Use the well-ordering property to show that the following form of mathematical induction is a valid method to prove that $$P(n)$$ is true for all positive integers $$n$$. Basis Step: $$P(1)$$ and $$P(2)$$ are true. Inductive Step: For each positive integer $$k$$, if $$P(k)$$ and $$P(k+1)$$ are both true, then $$P(k+2)$$ is true.

Answer

**step1 Assume the set of counterexamples is non-empty**

To prove that $$P(n)$$ is true for all positive integers $$n$$ using the well-ordering principle, we will use a proof by contradiction. We assume that $$P(n)$$ is not true for all positive integers $$n$$. This means there must be some positive integers for which $$P(n)$$ is false. Let $$S$$ be the set of all positive integers for which $$P(n)$$ is false.

$$S = \{n \in \mathbb{Z}^+ \mid P(n) \text{ is false}\}$$

By our assumption, $$S$$ is a non-empty set of positive integers.

**step2 Apply the Well-Ordering Principle to find the least element**

According to the Well-Ordering Principle, every non-empty set of positive integers has a least element. Since $$S$$ is a non-empty set of positive integers, it must have a least element. Let's call this least element $$m$$. This means that $$P(m)$$ is false, and for any positive integer $$j$$ such that $$j < m$$, $$P(j)$$ must be true.

**step3 Analyze the least element based on the Basis Step**

We examine the possible values for $$m$$ based on the given Basis Step:

If $$m = 1$$, then $$P(1)$$ is false. However, the Basis Step states that $$P(1)$$ is true. This is a contradiction.

If $$m = 2$$, then $$P(2)$$ is false. However, the Basis Step states that $$P(2)$$ is true. This is also a contradiction.

Since $$m$$ cannot be 1 or 2, it must be that $$m \geq 3$$.

**step4 Analyze the least element based on the Inductive Step**

Since $$m$$ is the least element for which $$P(m)$$ is false, and we have established that $$m \geq 3$$, it follows that $$m-1$$ and $$m-2$$ are both positive integers less than $$m$$. Specifically, $$m-1 \geq 2$$ and $$m-2 \geq 1$$.

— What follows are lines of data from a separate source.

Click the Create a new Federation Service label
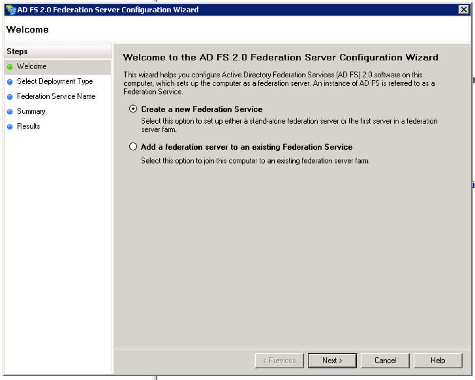Screen dimensions: 475x380 202,109
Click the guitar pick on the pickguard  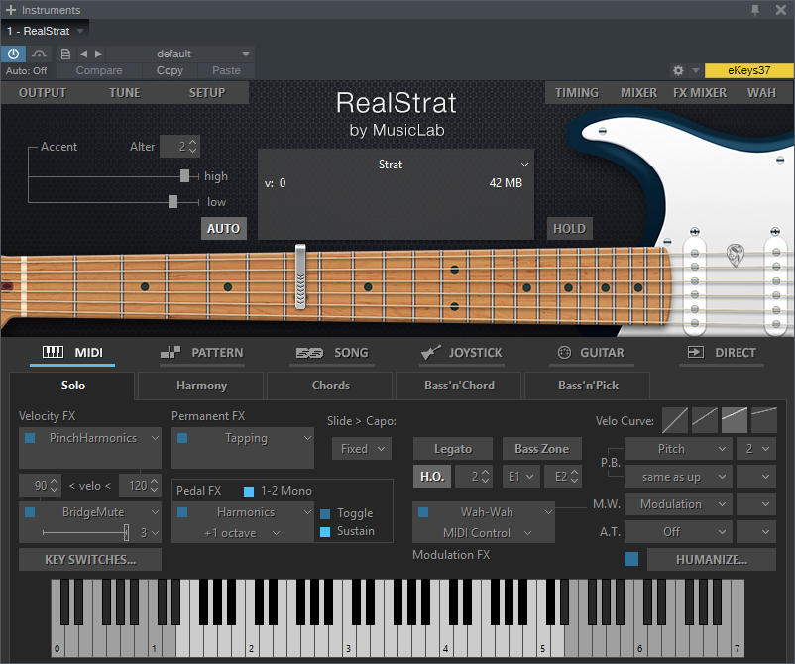[x=735, y=255]
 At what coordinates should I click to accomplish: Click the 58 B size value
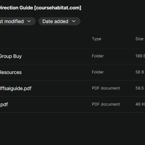[140, 72]
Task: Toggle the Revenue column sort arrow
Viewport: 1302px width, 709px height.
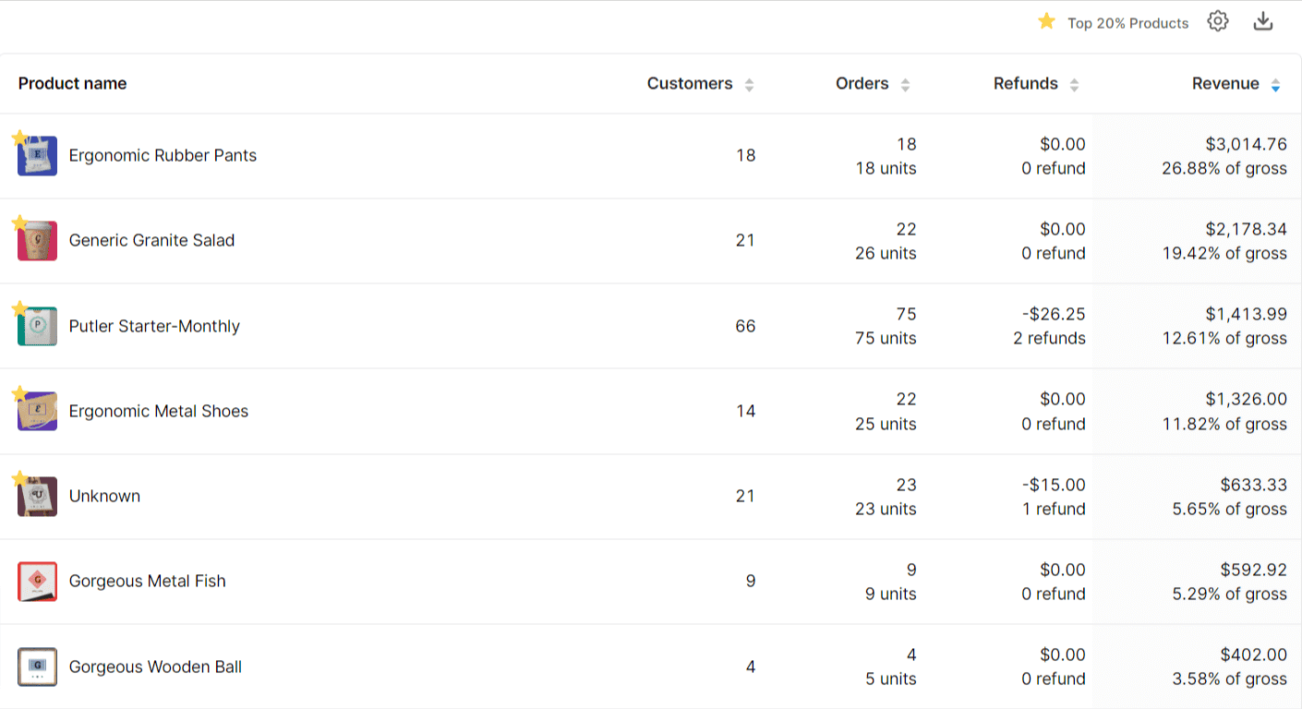Action: (1275, 85)
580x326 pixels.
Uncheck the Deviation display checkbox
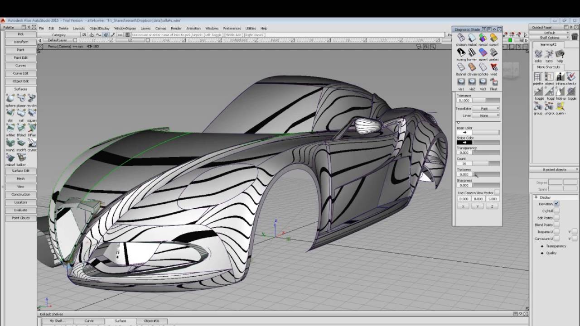pyautogui.click(x=556, y=204)
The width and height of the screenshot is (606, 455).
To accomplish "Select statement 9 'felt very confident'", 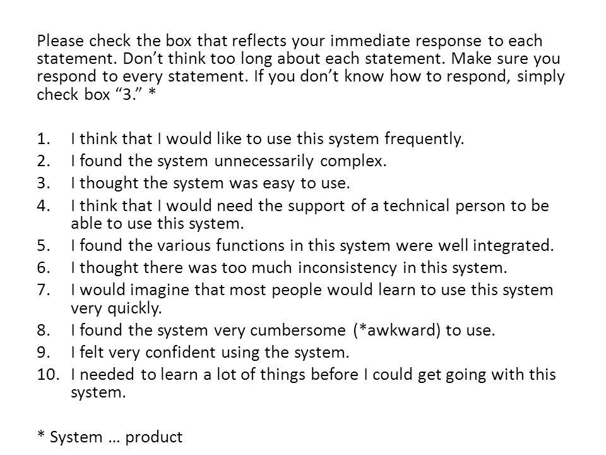I will point(210,353).
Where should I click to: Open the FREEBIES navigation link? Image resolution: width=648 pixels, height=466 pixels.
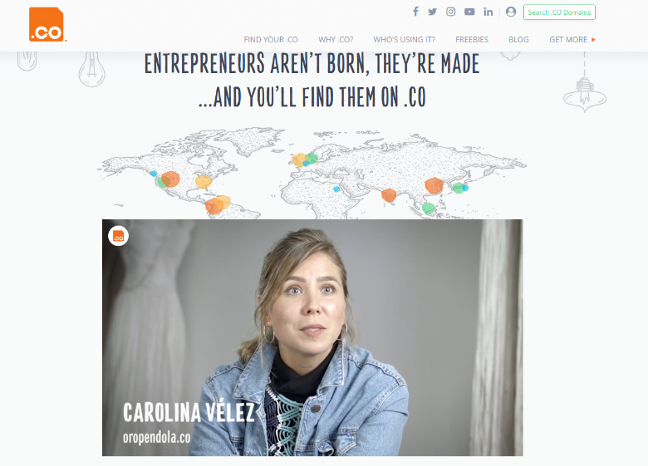point(472,40)
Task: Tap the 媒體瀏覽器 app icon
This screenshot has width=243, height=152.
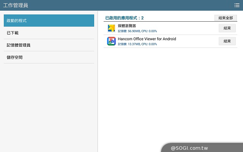Action: (x=111, y=28)
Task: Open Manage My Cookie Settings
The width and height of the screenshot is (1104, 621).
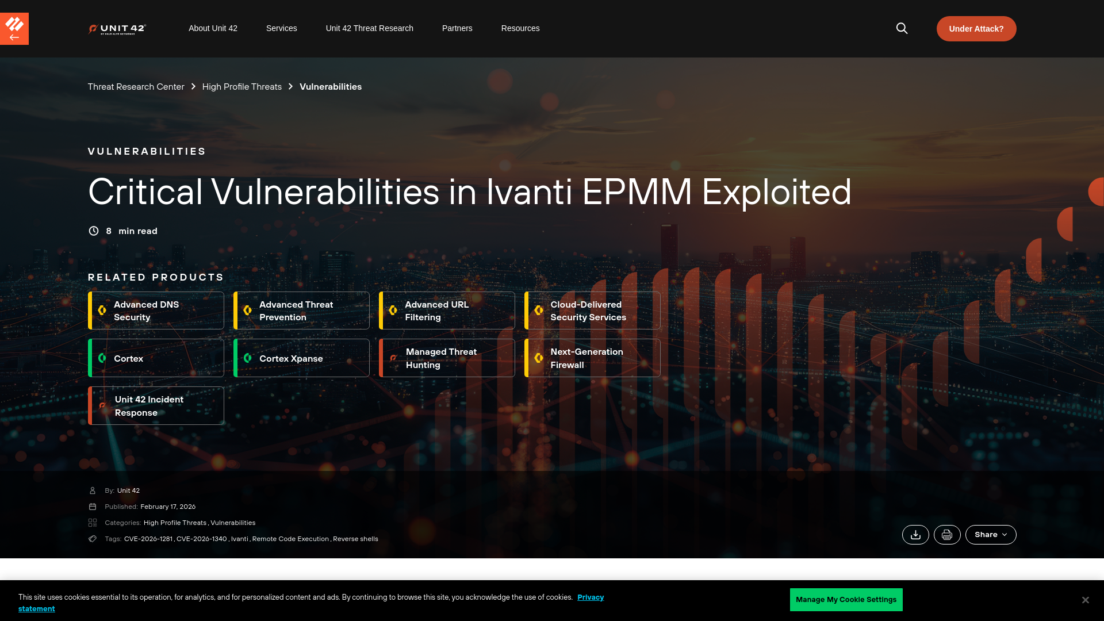Action: [846, 599]
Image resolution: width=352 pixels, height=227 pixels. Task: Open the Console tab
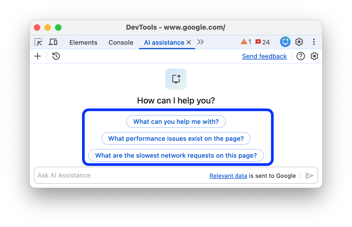(x=121, y=43)
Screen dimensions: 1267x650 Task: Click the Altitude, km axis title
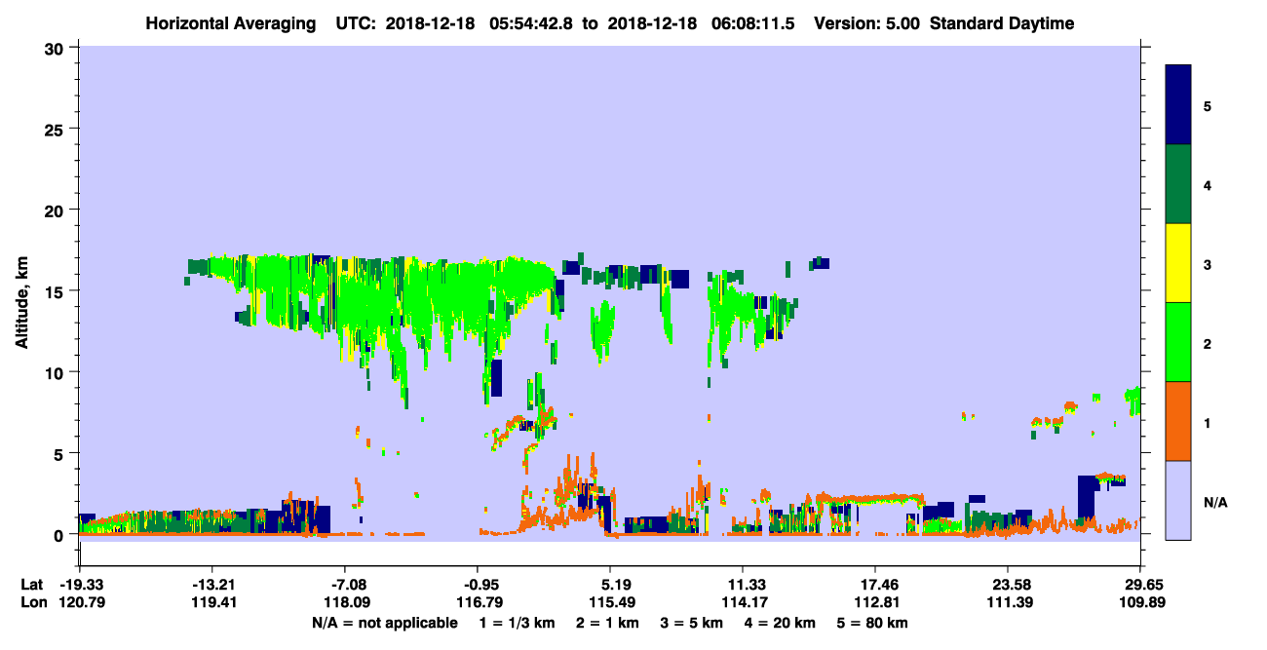[x=20, y=293]
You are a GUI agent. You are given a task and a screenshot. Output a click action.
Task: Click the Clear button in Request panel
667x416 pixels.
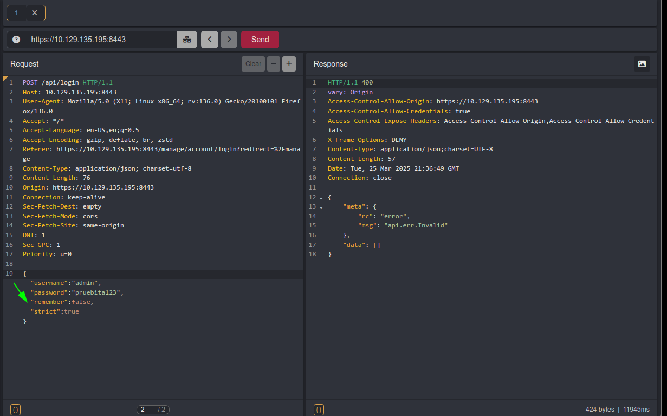pos(253,64)
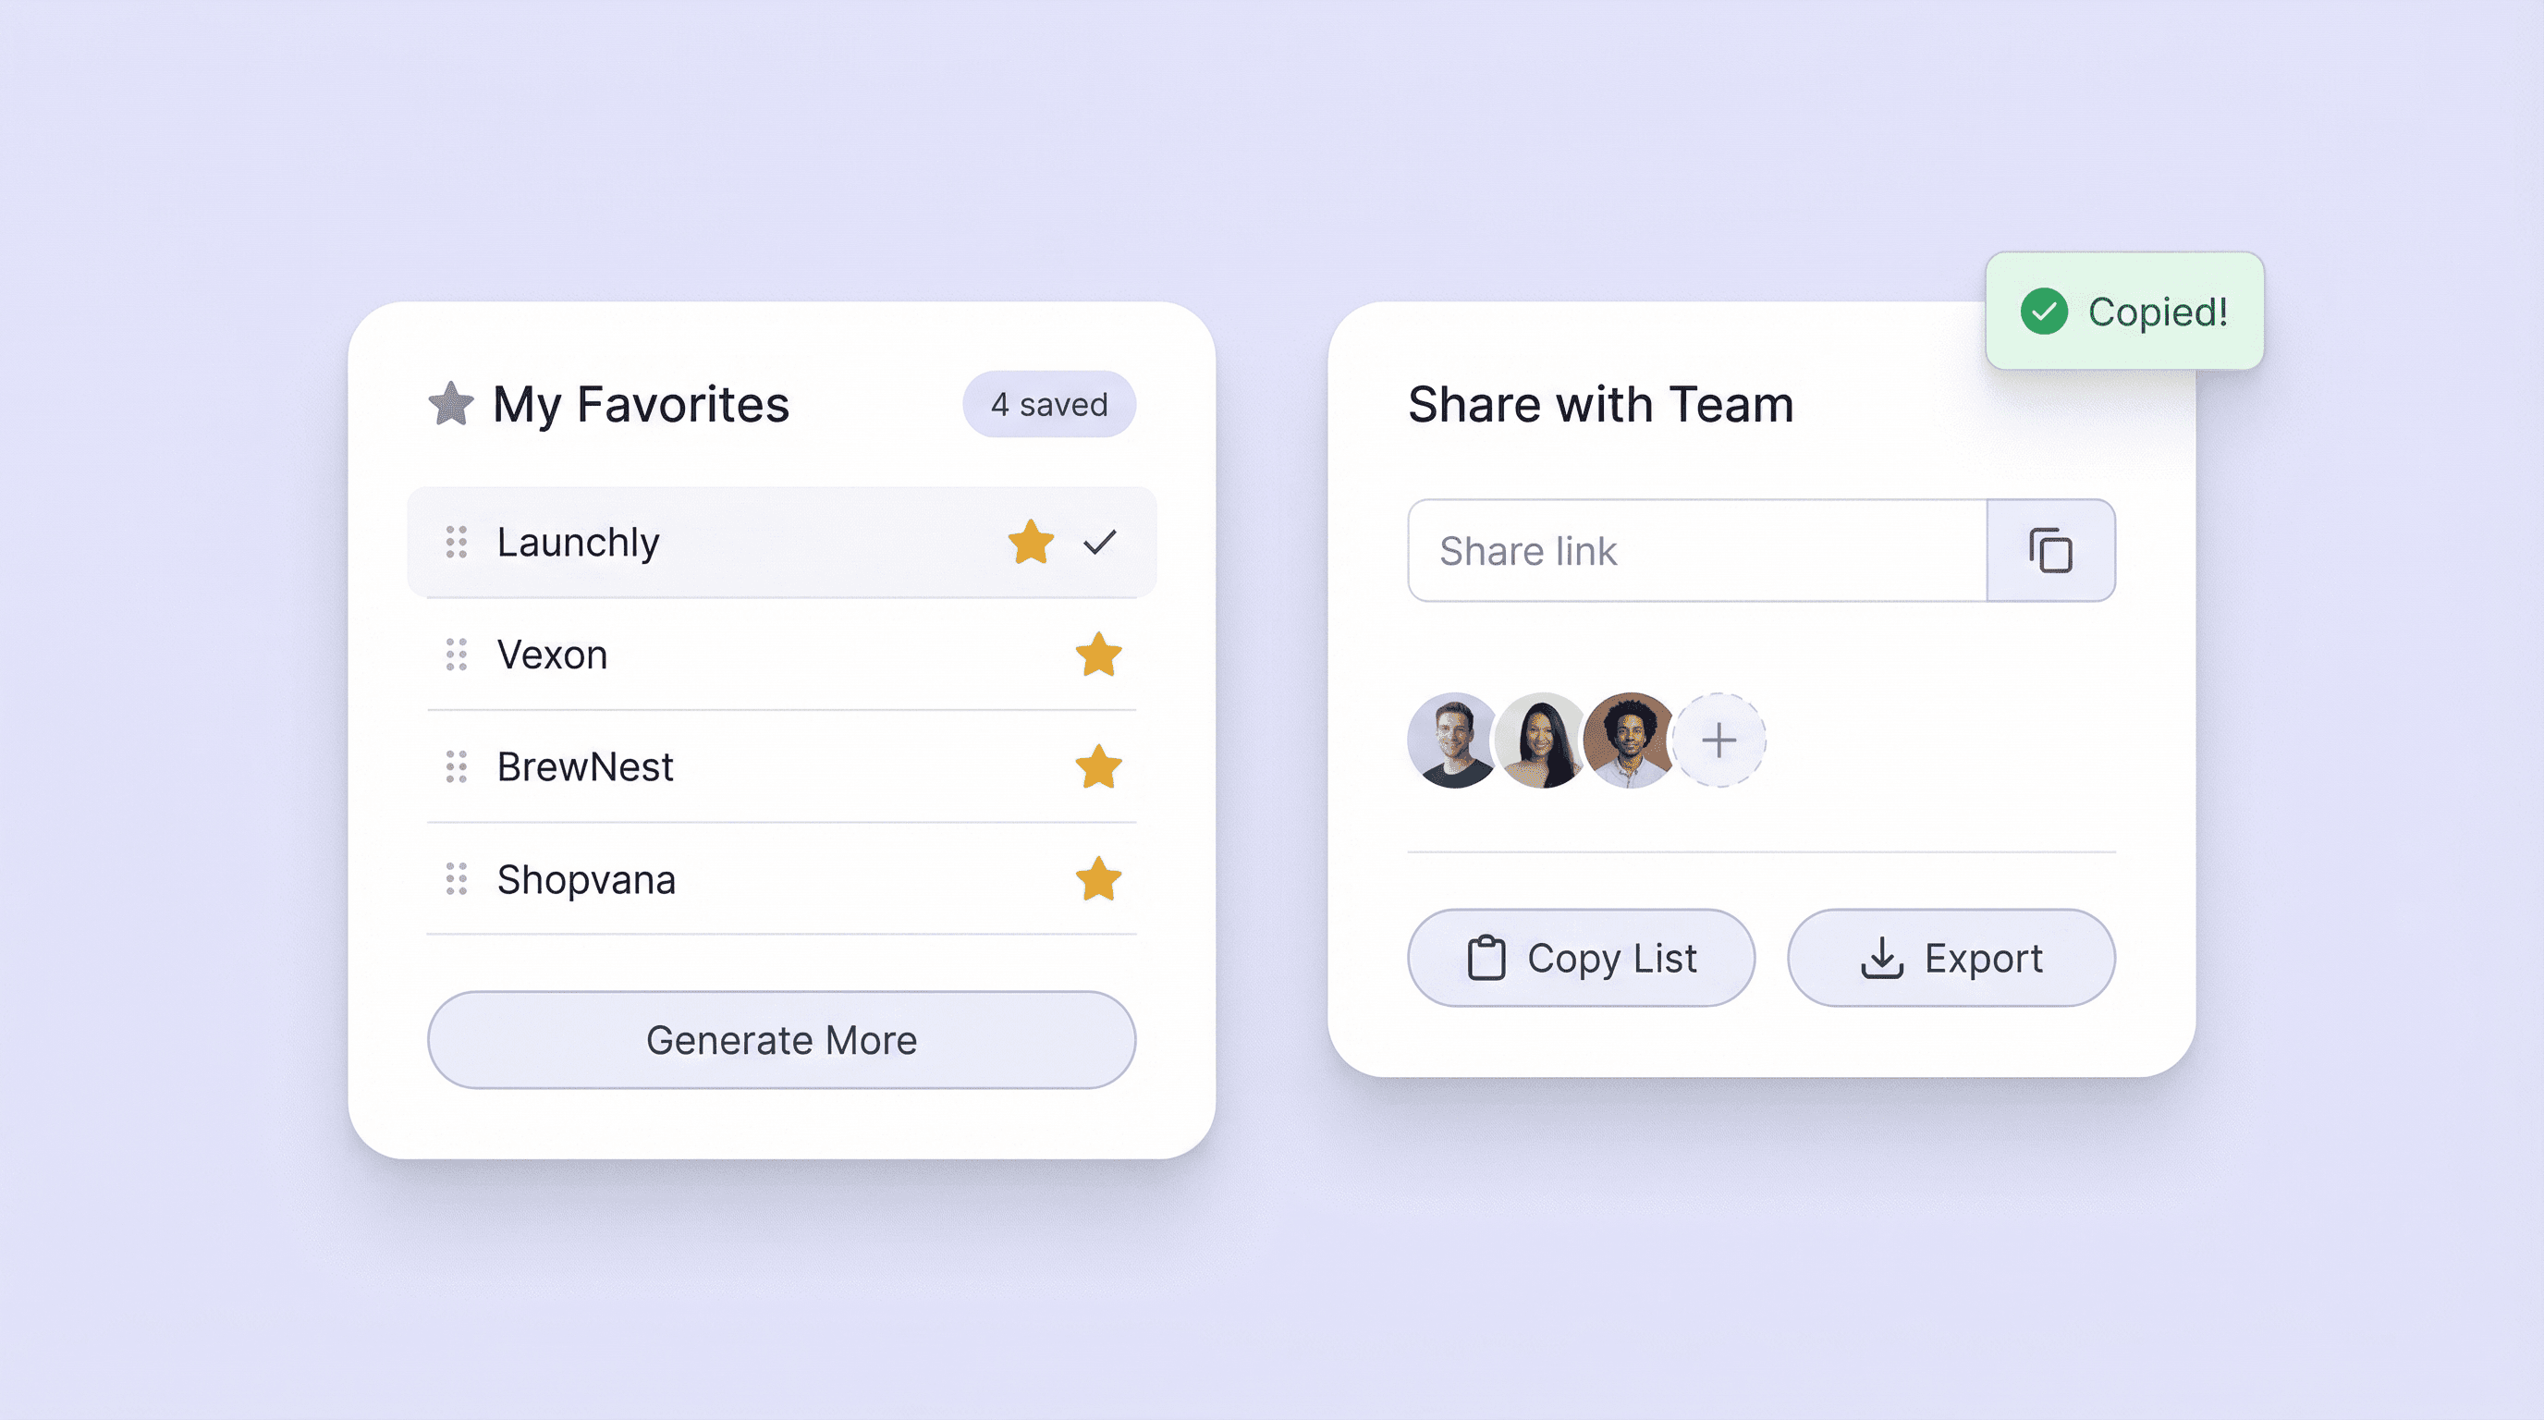Click the BrewNest row drag handle

tap(456, 766)
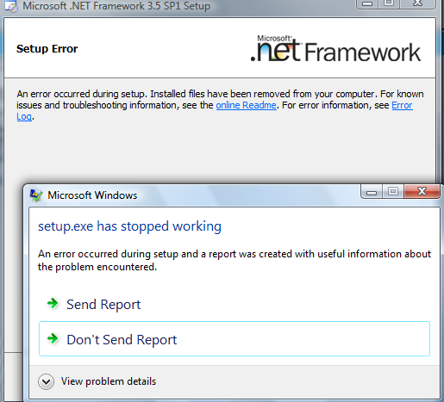
Task: Click the .NET Framework Setup window icon
Action: point(11,7)
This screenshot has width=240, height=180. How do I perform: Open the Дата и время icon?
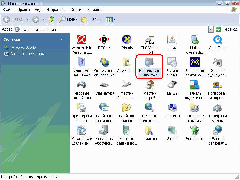click(x=172, y=63)
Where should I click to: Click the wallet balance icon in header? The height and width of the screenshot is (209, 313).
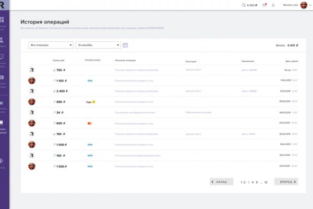[244, 5]
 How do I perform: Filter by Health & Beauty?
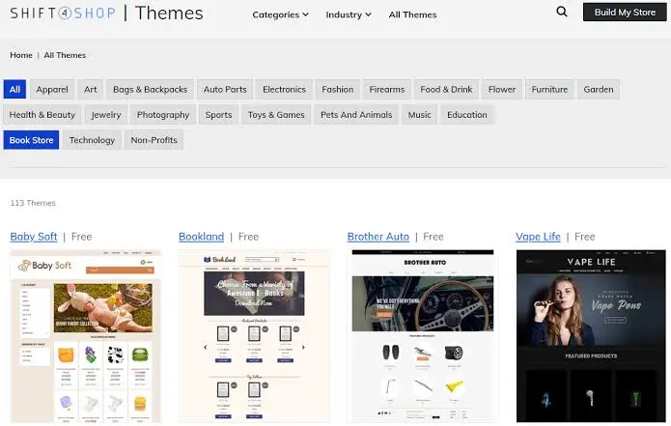click(x=42, y=115)
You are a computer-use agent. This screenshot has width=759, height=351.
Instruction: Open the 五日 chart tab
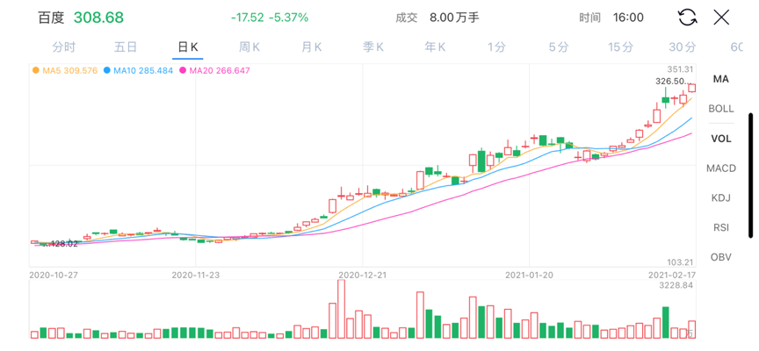126,47
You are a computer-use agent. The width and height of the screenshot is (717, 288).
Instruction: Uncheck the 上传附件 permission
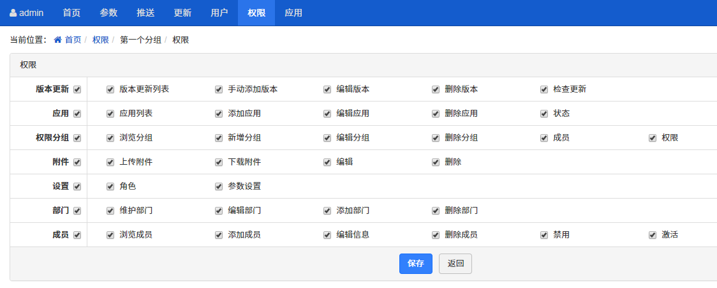click(110, 162)
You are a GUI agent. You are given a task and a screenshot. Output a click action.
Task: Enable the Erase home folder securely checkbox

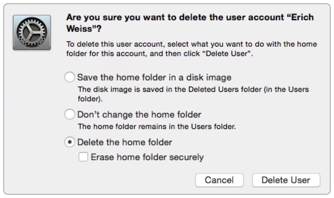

Because $$m$$ is the least element in $$S$$, any positive integer smaller than $$m$$ cannot be in $$S$$. Therefore, $$P(m-1)$$ must be true, and $$P(m-2)$$ must be true.

Now, let's consider the Inductive Step: "For each positive integer $$k$$, if $$P(k)$$ and $$P(k+1)$$ are both true, then $$P(k+2)$$ is true." We can set $$k = m-2$$. Since $$m \geq 3$$, $$k=m-2$$ is a positive integer.

We have:
1. $$P(k) = P(m-2)$$ is true.
2. $$P(k+1) = P((m-2)+1) = P(m-1)$$ is true.

Given that both $$P(m-2)$$ and $$P(m-1)$$ are true, the Inductive Step implies that $$P(k+2)$$ must be true.
So, $$P((m-2)+2)$$ must be true. This simplifies to $$P(m)$$ must be true.

**step5 Identify the contradiction and conclude the proof**

From Step 2, we defined $$m$$ as the least element for which $$P(m)$$ is false.
From Step 4, using the inductive hypothesis and the fact that $$m$$ is the least counterexample, we concluded that $$P(m)$$ must be true.
This presents a contradiction: $$P(m)$$ cannot be both false and true simultaneously. Our initial assumption that the set $$S$$ (of integers for which $$P(n)$$ is false) is non-empty must therefore be false.

Thus, $$S$$ must be an empty set, which means there are no positive integers for which $$P(n)$$ is false. Therefore, $$P(n)$$ is true for all positive integers $$n$$. This proves that the given form of mathematical induction is a valid method.